Ein Sprecher des Bundesarbeitsministeriums verwies darauf, dass für den Vollzug der Sozialleistungen die Kommunen zuständig sind und die Länder die Aufsicht hätten. Dort müsse für ein Gesamtbild der Dimension des Problems nachgefragt werden. Bereits am Donnerstag erklärte das Ministerium, dass es die Entwicklung genau beobachte und sich informieren lasse, allerdings keine eigenen Kenntnisse zu dem Thema habe.

Der Sprecher von Bundesarbeitsministerin Andrea Nahles (SPD) fügte hinzu, bei den kürzlich bekannt gewordenen Fällen etwa in Braunschweig handele es sich nach derzeitigem Stand um Fälle aus der Vergangenheit. Heute soll das sogenannte Datenaustauschverbesserungsgesetz verhindern, dass Flüchtlinge mehrfach registriert werden und Sozialleistungen beziehen. Nach der Regelung werden alle Asylbewerber mit Fingerabdruck und persönlichen Daten registriert. Alle relevanten Behörden, darunter auch die Sozialämter, können über eine Datenbank abgleichen, ob ein Antragsteller bereits registriert ist oder nicht. Das Gesetz ist seit Februar 2016 inkraft. Seit Sommer wird nach Angaben des Innenministeriums die Registrierung flächendeckend vollzogen.

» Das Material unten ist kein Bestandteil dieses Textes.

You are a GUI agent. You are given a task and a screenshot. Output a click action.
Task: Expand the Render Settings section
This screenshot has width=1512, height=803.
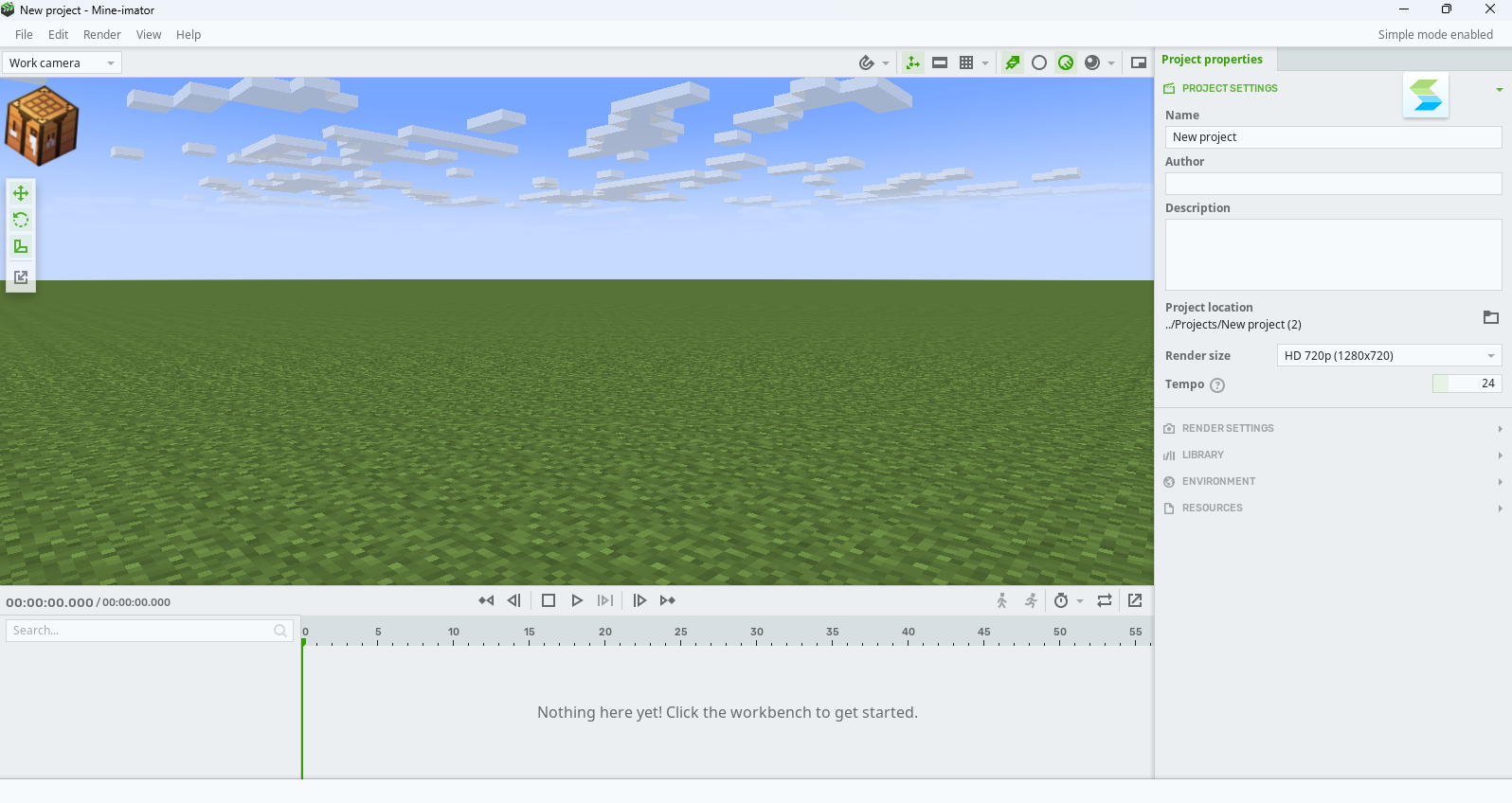point(1228,428)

Müller kündigt "Marshallplan" für Afrika an

Zugleich kündigte Müller an, dass er in zwei Wochen einen Afrika-Marshallplan seines Ministerium vorlegen werde. "Die Ströme der nach Europa kommenden afrikanischen Flüchtlinge können nicht allein durch Abschottung und Begrenzung kontrolliert werden", sagte der CSU-Politiker. Wichtig sei auch eine eigene wirtschaftliche Perspektive.

Bei seinem Plan gehe es nicht um öffentliche Gelder. Schwerpunkt müsse sein, dass zum Beispiel der Mittelmeerraum als gemeinsame Wirtschaftszone verstanden wird, "um dort Wirtschaft, Ausbildungs- und Arbeitsplätze für Millionen von jungen Leuten auch mit Hilfe deutscher Privatinvestitionen zu schaffen". Zudem sollten neue Formen des gemeinsamen Handels mit Europa entstehen.